### [Try it]
In the records below, find the line that contains "Task: Uncheck the Classes checkbox". Retype that line and all the lines after it through the end, leaving out the pictures.

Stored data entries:
BEGIN

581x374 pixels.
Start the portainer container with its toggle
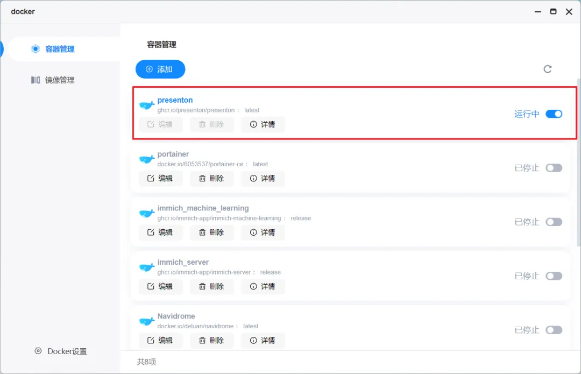(x=554, y=168)
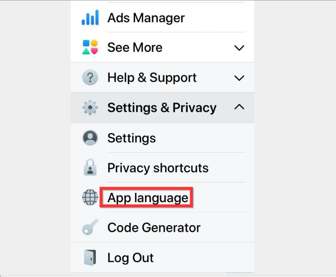Click the Settings & Privacy gear icon
This screenshot has height=277, width=336.
90,108
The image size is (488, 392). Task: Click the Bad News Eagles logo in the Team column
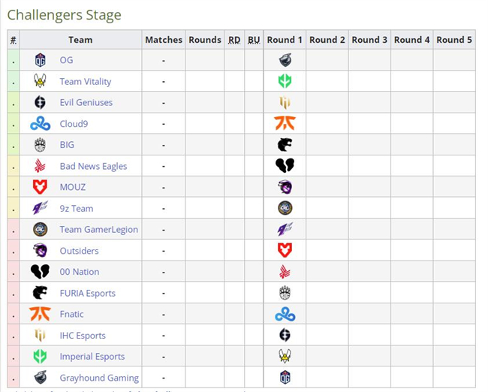pyautogui.click(x=40, y=166)
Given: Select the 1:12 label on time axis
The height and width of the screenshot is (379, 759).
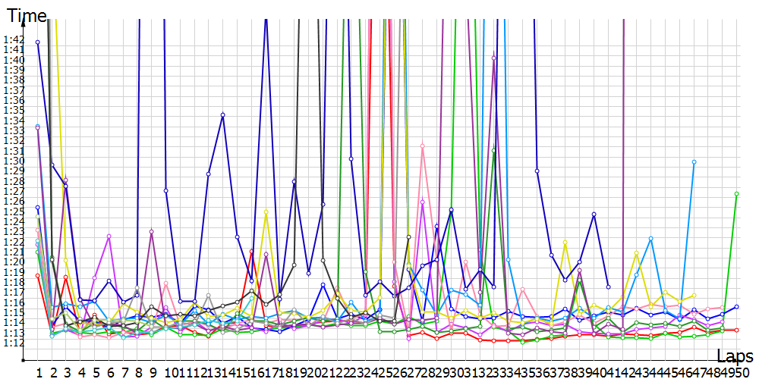Looking at the screenshot, I should [x=12, y=343].
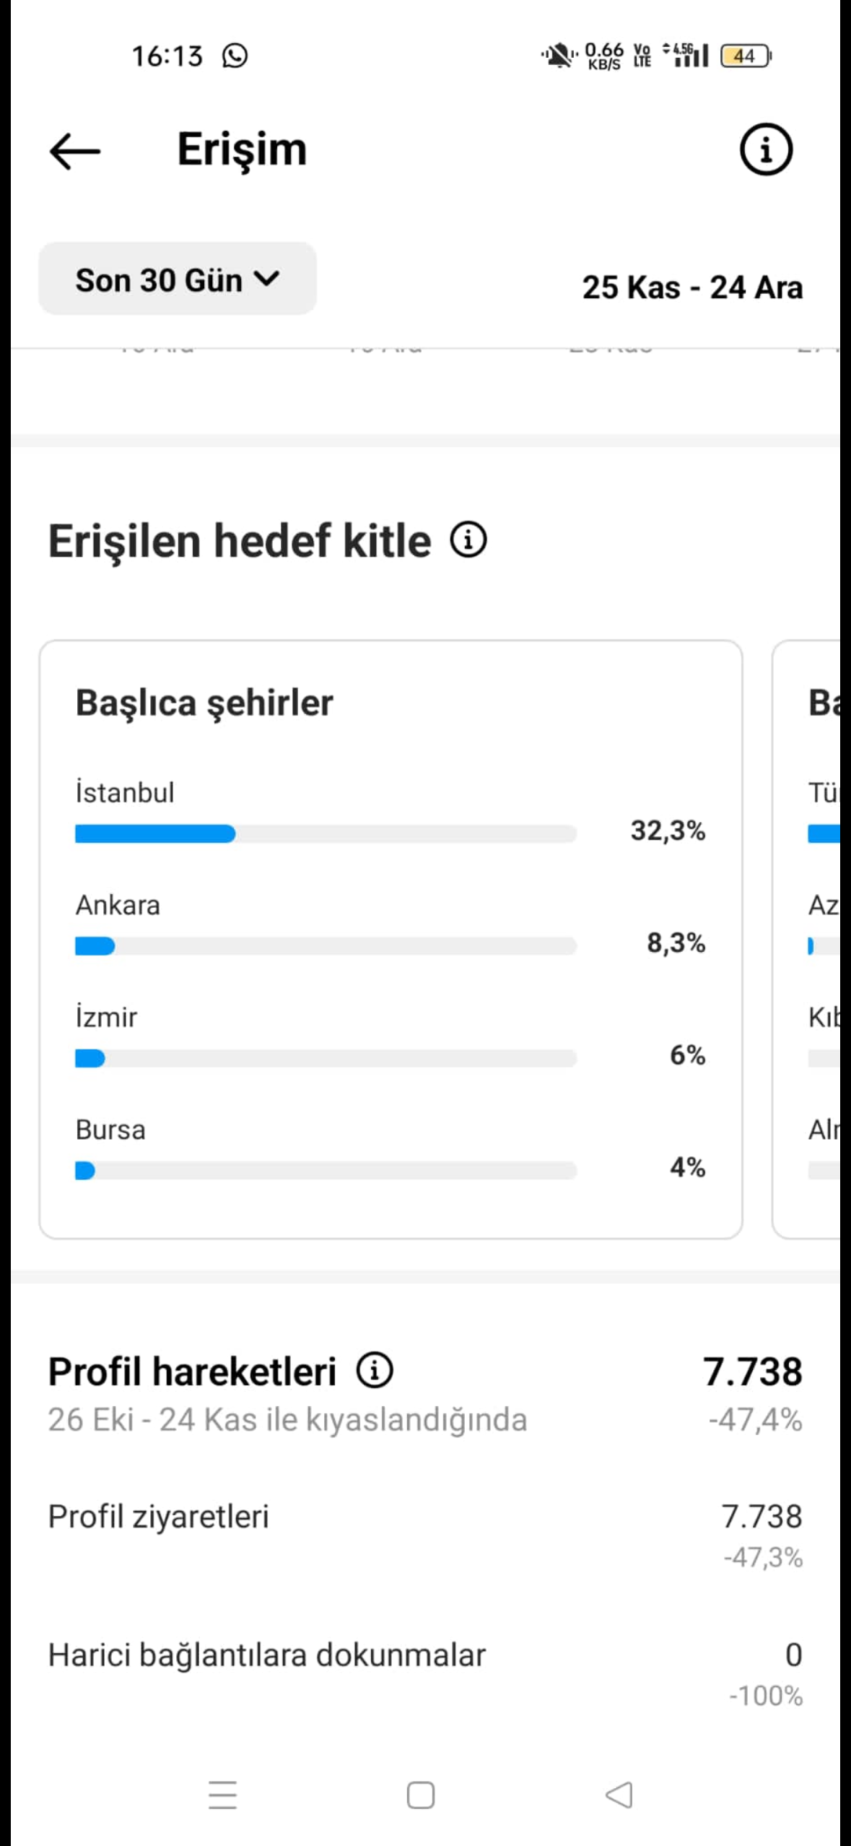Tap the info icon beside Erişilen hedef kitle
Screen dimensions: 851x1846
(468, 540)
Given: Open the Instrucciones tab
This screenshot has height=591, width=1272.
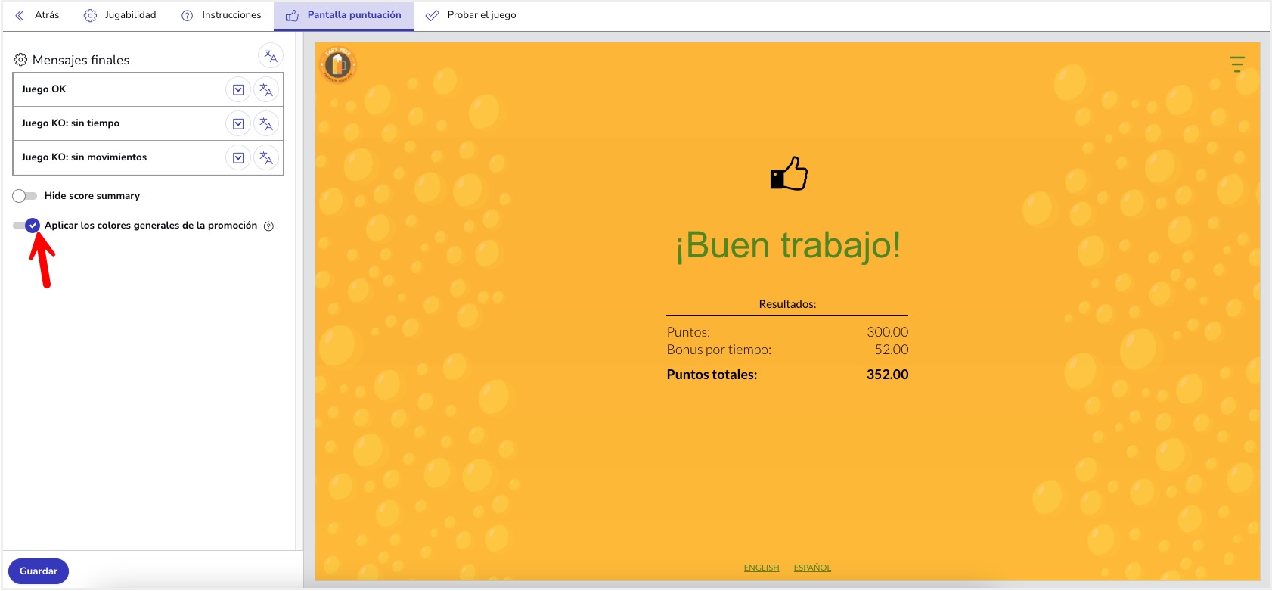Looking at the screenshot, I should [222, 15].
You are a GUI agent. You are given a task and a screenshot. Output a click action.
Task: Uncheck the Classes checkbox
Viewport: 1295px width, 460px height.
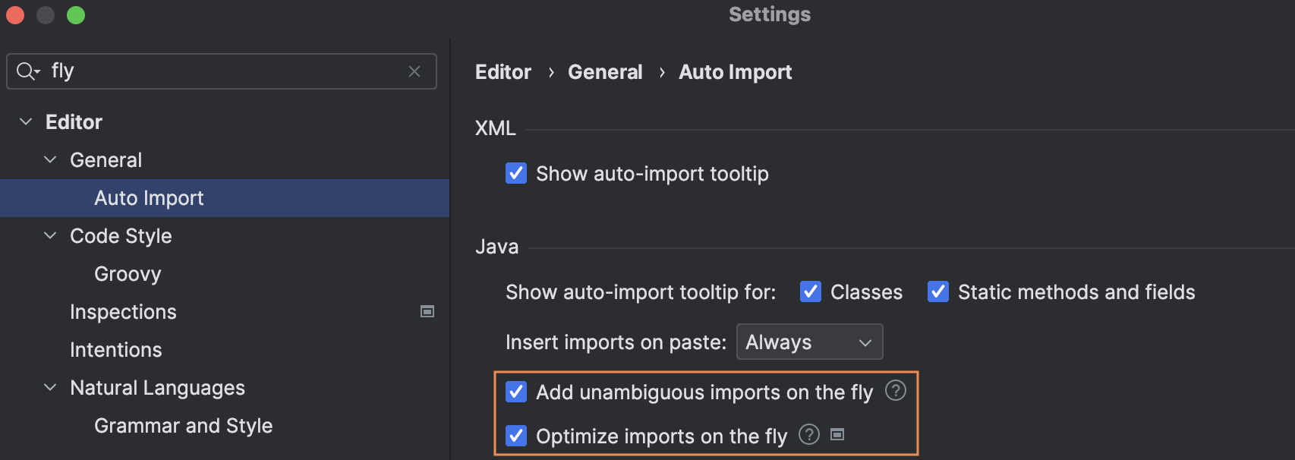811,292
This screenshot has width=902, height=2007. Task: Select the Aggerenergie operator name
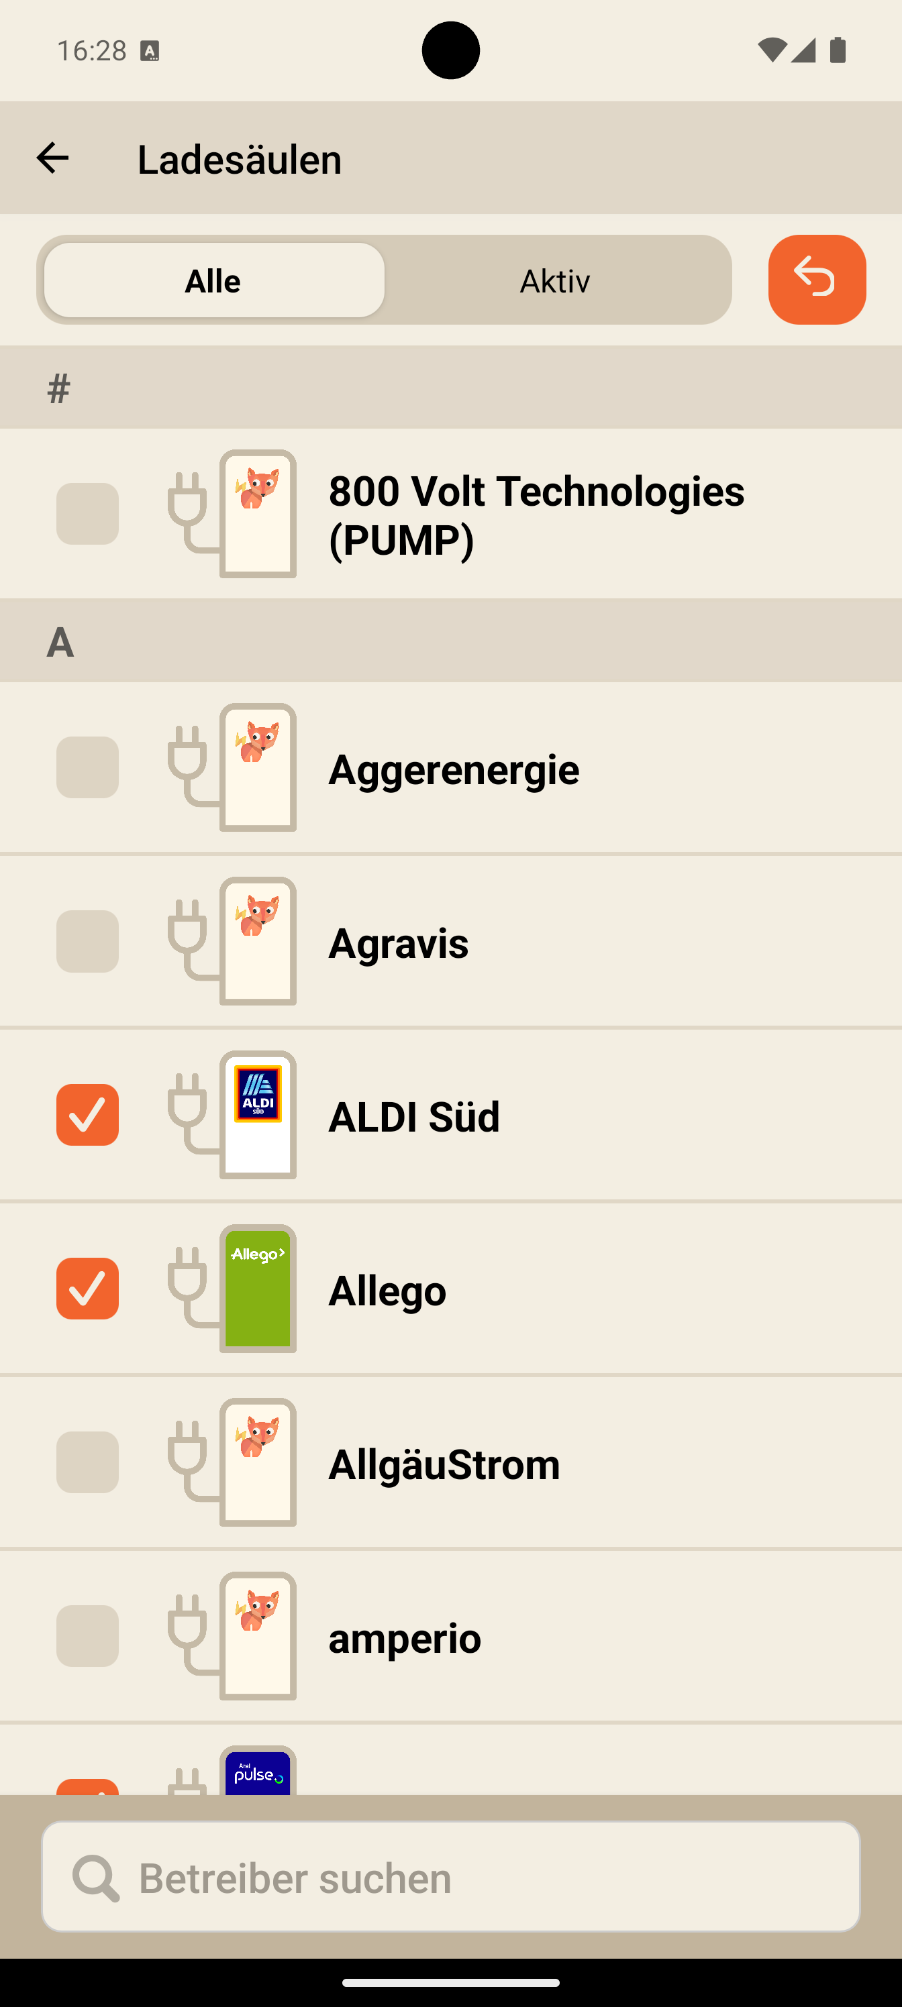point(453,769)
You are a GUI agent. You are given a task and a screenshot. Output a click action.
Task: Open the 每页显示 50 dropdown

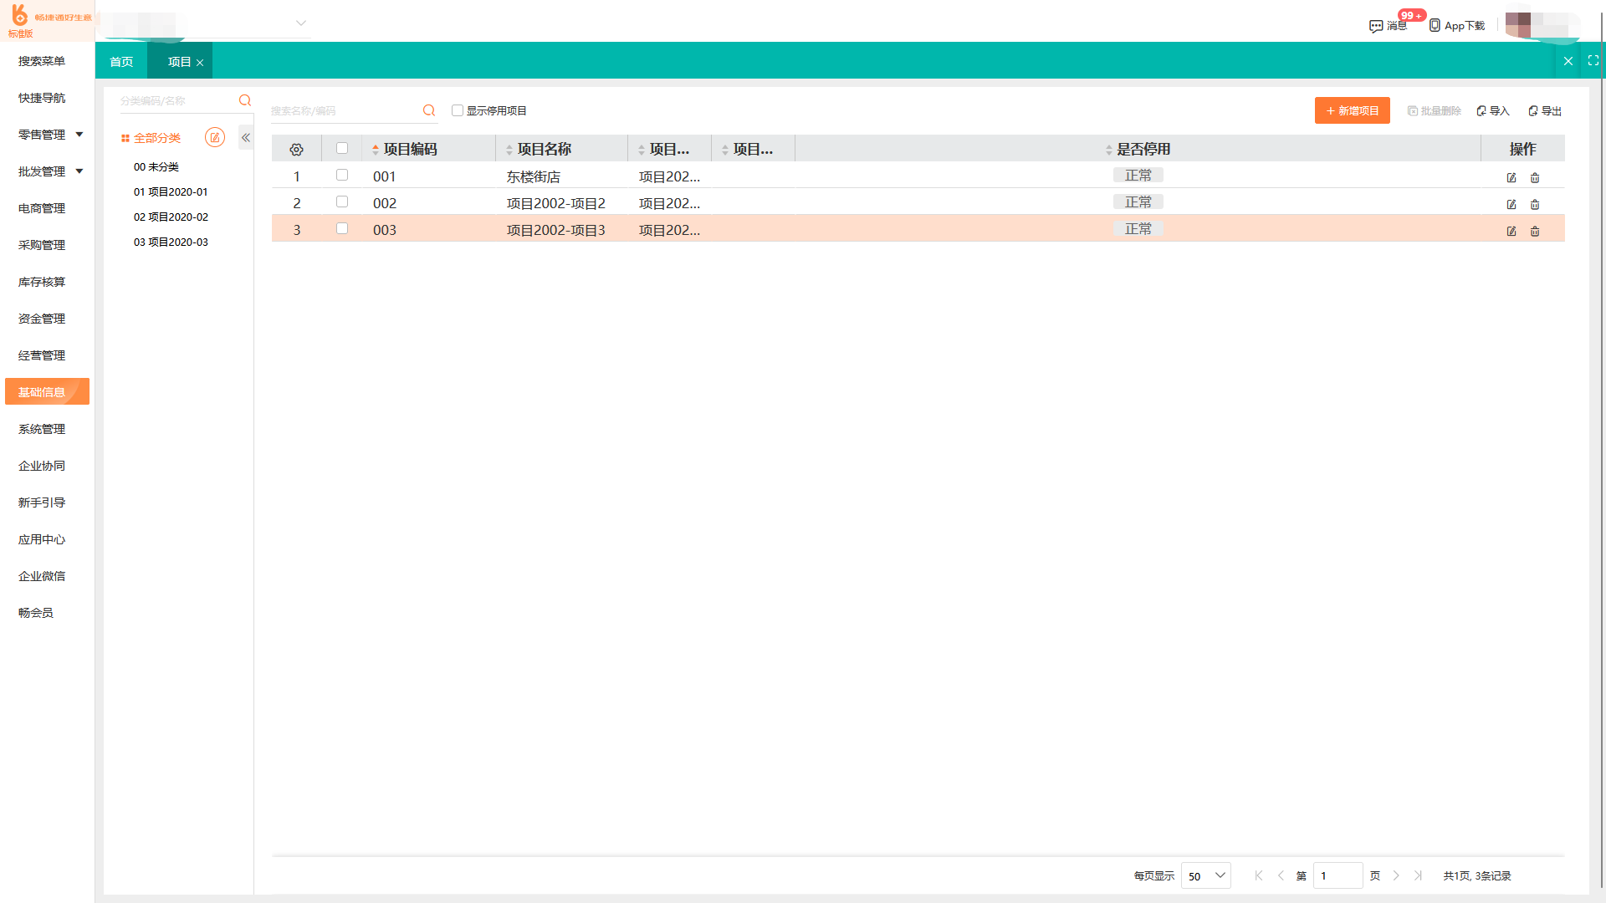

END

### [Solution to the exercise]
Task: Uncheck the Classes checkbox
Viewport: 1295px width, 460px height.
811,292
This screenshot has width=902, height=2007. Task: Select the Aggerenergie operator name
point(453,769)
You are a GUI agent. You are given a task and a screenshot. Output a click action.
Task: Open the 每页显示 50 dropdown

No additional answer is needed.